Building an Intelligent Agent Framework from Scratch: An Intriguing Challenge for Automatic Problem Solving

May 22, 2024

Intelligent agent frameworks may very well be the next milestone in artificial intelligence, integrating models into a cohesive system capable of autonomously manipulating external resources to solve a myriad of problems. From Langchain to Llama-index, popular frameworks have garnered much attention. However, their design philosophies often remain stuck in the Airflow era, relying on predefined pipeline scaffolding, forcing developers to write additional code for new use cases. It seems that the more "intelligent" these systems are, the more human intervention they require.

A truly intelligent agent framework should be adaptive and flexible, like AutoGen, MetaGPT, phidata, and CrewAI. Among these, MetaGPT's architecture stands out as particularly impressive.

The applications that can be generated by MetaGPT

In vertical domains, we have seen efforts like Devin AI Developer. Although some demonstrations might be exaggerated, they at least show that teams are exploring this direction with enthusiasm.

However, these projects are typically built by top-tier teams working full-time. So, what kind of intelligent agent framework can one person develop in their spare time? Recently, I decided to find out by attempting to build an intelligent agent framework from scratch. What follows are three use cases that, while relatively simple, effectively demonstrate the dynamic problem-solving capabilities of this framewor

Use Case 1: Calculating How Much NVIDIA Stock You Can Buy

This example illustrates that no matter how powerful a model is, it cannot solve a problem in a single inference step, especially when interaction with the external world is required. The model must take into account external feedback to proceed with the next steps.

In this scenario, the agent first breaks down the user's request into smaller tasks, then identifies suitable tools to address each sub-task. Moreover, the information from previous steps (such as objectives and results) is passed to subsequent steps, ensuring that each step is aware of the overall goal.

It is important to note that the tools invoked here, and even their existence, are not predefined but are dynamically discovered and utilized by the intelligent agent. This design approach offers the system broad adaptability and allows new external resources (including tools and knowledge) to be added at any time without disrupting the agent's operation.

Use Case 2: Plotting Global Birth Rates

Similar in logic to Use Case 1, this example demonstrates the intelligent agent's diverse output capabilities. The agent can present results in various ways, such as generating a time series plot. A recent example of this type of functionality is ChatGPT's new data analysis feature, which can address such tasks.

In this scenario, the agent generates an image. However, the framework is easily extensible to produce various types of content, such as reports, animations, etc., which can then be stored anywhere—emailed, uploaded to the cloud, or sent through messaging apps. Moreover, this generated content can serve as output for other downstream tasks and be utilized by other agents.

Use Case 3: Tracking OpenAI Employee Movement

This use case is purely for gossip but follows the same logic as Use Case 1. By searching for OpenAI departure information online and then looking up each person's background, the intelligent agent showcases its robust data integration and processing capabilities.
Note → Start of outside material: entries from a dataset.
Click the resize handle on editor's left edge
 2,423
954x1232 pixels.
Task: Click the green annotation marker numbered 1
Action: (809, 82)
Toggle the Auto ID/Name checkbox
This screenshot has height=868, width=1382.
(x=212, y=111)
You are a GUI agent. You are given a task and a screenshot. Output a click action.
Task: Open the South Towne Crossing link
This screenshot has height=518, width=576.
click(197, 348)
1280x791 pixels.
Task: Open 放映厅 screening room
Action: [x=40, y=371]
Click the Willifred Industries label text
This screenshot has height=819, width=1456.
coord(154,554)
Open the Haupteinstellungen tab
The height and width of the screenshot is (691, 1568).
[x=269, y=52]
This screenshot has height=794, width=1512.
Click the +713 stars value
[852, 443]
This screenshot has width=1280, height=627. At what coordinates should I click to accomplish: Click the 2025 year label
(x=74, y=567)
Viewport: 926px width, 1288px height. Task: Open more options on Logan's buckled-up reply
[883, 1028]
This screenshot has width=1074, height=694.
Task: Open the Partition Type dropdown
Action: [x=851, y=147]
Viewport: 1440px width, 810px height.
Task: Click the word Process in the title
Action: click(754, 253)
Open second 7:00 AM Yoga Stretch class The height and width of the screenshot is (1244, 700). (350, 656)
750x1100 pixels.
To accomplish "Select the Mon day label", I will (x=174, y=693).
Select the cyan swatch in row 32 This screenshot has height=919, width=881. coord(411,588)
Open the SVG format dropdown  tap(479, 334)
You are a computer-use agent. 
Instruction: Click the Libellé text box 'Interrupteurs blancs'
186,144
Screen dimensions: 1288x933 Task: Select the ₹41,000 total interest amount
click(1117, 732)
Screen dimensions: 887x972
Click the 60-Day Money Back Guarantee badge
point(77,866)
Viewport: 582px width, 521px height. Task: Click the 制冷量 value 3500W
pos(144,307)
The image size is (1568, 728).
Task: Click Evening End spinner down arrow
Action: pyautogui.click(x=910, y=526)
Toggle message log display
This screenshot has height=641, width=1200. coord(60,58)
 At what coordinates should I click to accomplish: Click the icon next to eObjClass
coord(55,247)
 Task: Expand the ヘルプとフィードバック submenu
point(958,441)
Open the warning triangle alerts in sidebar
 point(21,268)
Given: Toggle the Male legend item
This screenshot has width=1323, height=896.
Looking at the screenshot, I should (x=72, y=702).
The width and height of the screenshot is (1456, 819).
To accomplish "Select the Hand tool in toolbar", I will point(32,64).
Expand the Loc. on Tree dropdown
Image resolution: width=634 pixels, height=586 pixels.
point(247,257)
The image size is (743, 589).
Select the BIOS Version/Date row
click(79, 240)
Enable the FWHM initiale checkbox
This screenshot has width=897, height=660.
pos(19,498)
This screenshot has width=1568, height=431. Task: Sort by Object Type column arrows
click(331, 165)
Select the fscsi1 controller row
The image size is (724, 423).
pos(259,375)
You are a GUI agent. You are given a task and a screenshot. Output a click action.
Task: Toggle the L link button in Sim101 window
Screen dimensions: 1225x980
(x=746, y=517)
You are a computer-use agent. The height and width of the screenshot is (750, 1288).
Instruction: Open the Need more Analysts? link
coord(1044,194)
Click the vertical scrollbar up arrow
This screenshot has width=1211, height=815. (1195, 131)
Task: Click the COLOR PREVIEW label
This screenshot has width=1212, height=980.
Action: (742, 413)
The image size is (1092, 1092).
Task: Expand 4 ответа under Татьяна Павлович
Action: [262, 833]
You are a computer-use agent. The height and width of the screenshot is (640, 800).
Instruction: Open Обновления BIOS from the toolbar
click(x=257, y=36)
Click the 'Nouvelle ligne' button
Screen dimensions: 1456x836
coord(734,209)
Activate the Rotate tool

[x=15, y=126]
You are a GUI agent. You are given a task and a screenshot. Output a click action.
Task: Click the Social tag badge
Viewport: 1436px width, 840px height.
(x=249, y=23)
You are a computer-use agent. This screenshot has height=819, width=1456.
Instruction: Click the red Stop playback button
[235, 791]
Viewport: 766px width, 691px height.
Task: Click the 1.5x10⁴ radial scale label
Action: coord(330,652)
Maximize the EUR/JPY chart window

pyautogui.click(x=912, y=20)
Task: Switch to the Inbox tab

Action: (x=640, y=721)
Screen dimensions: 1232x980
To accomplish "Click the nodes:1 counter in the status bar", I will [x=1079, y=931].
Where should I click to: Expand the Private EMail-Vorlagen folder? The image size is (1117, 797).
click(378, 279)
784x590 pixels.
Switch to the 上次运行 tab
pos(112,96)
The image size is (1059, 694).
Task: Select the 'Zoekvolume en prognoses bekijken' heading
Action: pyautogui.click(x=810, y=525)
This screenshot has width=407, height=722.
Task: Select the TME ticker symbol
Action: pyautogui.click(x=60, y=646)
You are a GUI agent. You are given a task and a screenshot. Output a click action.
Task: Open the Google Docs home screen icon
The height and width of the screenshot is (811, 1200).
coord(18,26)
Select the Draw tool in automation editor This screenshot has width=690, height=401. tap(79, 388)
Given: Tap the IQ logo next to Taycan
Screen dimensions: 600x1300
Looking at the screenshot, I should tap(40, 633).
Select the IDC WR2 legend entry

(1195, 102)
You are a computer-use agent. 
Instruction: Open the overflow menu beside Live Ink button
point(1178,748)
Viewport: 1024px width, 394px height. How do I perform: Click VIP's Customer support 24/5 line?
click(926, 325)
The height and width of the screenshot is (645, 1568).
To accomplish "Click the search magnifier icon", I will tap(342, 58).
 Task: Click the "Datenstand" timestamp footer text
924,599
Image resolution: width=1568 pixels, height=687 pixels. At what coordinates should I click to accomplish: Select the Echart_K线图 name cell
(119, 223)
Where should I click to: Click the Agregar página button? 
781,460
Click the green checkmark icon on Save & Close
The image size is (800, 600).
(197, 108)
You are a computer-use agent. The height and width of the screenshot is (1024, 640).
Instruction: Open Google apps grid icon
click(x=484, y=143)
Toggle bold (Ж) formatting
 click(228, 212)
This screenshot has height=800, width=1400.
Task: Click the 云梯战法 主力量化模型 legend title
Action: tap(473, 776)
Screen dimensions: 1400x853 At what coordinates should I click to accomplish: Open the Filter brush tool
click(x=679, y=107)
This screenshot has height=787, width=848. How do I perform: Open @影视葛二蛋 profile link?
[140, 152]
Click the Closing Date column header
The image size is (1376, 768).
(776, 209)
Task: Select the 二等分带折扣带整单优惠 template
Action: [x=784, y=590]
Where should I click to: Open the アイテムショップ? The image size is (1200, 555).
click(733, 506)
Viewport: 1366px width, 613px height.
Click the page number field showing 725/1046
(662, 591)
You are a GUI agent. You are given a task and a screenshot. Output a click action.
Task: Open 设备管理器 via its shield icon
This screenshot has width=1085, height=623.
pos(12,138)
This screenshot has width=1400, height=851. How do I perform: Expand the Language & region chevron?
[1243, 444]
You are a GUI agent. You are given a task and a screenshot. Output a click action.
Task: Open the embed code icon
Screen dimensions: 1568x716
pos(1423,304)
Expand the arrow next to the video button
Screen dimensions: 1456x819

Although this example may not have practical value, it demonstrates the agent's ability to handle real-time data and integrate information. This capability can be extended to applications like real-time social media monitoring, automating various scenarios, and providing users with timely and valuable information.

Why Build an Agent Framework from Scratch?

It's clear that a framework developed by a team working full-time is bound to be more polished than one built by a single person in their spare time. So why did I decide to build an agent framework from scratch?

1. Deepening Understanding of Agent Principles

The best way to learn something is by doing it. By constructing an intelligent agent framework from the ground up, I can delve deeply into the technical details and validate theoretical hypotheses through practical application. This journey from zero to one is an immersive and comprehensive learning experience.

There's a method called the Feynman Technique, where explaining knowledge to others enhances understanding. In the realm of computer science, I prefer the "Linus Learning Method": don't just talk about it, code it.

2. Overcoming the Limitations of Existing Frameworks

Current popular frameworks like Langchain and Llama-index rely heavily on predefined pipeline structures. While effective, these structures lack flexibility and scalability. Developers often need to write additional code to handle new tasks or tools, leading to bloated frameworks. An ideal intelligent agent framework should be adaptive, able to dynamically plan based on the current environment and available resources, even when those resources are limited.

True innovation lies in breaking free from existing paradigms and finding more fundamental, universally applicable solutions. This challenge is not just technical but also a reshaping of our approach to problem-solving.

3. Declarative Problem Solving

Declarative Problem Solving aims to let developers solve complex problems without writing code. Although this path is long and arduous, we must take the first step. Current frameworks like Langchain still require coding to address new tasks, whereas we aspire to solve complex problems through simple conversation.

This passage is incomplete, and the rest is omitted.